§ Exercise brief
What number of lines in the entries below include the string "Toggle"? Respond with that number alone.

Excerpted records: Begin

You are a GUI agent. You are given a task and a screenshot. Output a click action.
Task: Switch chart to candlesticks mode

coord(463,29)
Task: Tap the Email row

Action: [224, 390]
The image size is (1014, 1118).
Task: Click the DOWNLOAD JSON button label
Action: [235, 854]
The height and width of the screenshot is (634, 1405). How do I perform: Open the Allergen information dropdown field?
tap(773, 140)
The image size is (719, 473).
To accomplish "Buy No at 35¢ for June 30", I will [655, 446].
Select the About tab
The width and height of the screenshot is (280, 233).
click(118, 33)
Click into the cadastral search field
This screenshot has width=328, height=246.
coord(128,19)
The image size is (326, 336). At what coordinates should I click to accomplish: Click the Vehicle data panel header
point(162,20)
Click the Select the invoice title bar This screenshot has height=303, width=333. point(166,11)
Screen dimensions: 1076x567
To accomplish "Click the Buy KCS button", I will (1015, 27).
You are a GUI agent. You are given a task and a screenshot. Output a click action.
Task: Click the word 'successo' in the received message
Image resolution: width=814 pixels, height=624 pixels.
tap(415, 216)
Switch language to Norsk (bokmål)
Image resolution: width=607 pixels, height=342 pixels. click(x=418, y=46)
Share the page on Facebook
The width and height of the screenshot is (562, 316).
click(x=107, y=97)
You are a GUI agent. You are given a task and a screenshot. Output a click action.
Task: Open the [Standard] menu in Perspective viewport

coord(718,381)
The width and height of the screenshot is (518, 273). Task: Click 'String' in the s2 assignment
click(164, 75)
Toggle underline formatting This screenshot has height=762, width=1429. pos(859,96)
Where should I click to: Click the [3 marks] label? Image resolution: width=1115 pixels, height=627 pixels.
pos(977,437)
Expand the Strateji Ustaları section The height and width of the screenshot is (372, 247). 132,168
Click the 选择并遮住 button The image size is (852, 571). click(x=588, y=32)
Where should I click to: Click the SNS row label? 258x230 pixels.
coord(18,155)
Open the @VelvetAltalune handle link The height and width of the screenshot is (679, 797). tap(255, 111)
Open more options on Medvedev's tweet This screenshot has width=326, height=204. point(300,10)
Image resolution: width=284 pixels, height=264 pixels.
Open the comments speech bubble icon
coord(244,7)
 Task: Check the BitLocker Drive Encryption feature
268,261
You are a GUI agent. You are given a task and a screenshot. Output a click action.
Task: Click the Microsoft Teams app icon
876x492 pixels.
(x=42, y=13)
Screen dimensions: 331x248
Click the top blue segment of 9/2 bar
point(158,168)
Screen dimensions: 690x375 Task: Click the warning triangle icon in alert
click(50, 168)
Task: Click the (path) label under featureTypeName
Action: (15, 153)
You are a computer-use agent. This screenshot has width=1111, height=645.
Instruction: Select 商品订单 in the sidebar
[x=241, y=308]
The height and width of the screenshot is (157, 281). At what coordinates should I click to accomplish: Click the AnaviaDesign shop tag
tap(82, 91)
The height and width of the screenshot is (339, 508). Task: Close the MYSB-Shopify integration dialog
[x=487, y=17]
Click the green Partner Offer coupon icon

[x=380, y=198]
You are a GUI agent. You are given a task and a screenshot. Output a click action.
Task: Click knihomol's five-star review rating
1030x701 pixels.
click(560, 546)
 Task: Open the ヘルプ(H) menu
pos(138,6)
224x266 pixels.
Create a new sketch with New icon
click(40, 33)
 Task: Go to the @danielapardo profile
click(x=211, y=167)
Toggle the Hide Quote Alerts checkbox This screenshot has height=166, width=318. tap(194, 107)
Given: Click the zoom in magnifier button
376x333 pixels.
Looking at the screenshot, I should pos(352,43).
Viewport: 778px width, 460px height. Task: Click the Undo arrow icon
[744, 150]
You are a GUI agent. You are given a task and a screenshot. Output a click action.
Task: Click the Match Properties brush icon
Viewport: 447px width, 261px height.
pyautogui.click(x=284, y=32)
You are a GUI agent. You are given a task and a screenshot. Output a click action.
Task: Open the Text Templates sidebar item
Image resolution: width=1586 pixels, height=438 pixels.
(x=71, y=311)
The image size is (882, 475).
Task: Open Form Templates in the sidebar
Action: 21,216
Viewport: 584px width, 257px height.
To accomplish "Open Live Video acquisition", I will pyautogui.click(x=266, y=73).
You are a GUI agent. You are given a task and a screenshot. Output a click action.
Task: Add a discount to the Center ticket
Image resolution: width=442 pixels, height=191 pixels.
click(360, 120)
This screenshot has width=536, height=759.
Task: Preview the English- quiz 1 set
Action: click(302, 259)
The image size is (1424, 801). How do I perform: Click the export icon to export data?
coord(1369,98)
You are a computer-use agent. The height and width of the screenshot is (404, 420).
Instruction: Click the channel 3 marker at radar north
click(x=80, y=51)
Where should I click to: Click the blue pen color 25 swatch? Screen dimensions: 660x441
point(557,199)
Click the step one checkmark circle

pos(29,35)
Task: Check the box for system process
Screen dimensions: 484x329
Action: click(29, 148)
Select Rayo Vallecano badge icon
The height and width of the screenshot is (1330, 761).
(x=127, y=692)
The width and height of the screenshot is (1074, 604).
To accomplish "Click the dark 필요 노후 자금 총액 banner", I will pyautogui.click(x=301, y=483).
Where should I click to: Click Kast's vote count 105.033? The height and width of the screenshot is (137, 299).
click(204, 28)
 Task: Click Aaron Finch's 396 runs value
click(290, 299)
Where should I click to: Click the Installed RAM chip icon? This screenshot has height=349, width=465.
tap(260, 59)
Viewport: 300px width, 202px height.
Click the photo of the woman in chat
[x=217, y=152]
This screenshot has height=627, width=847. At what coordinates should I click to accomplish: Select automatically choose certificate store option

Excerpted records: End

§ Answer to this problem
2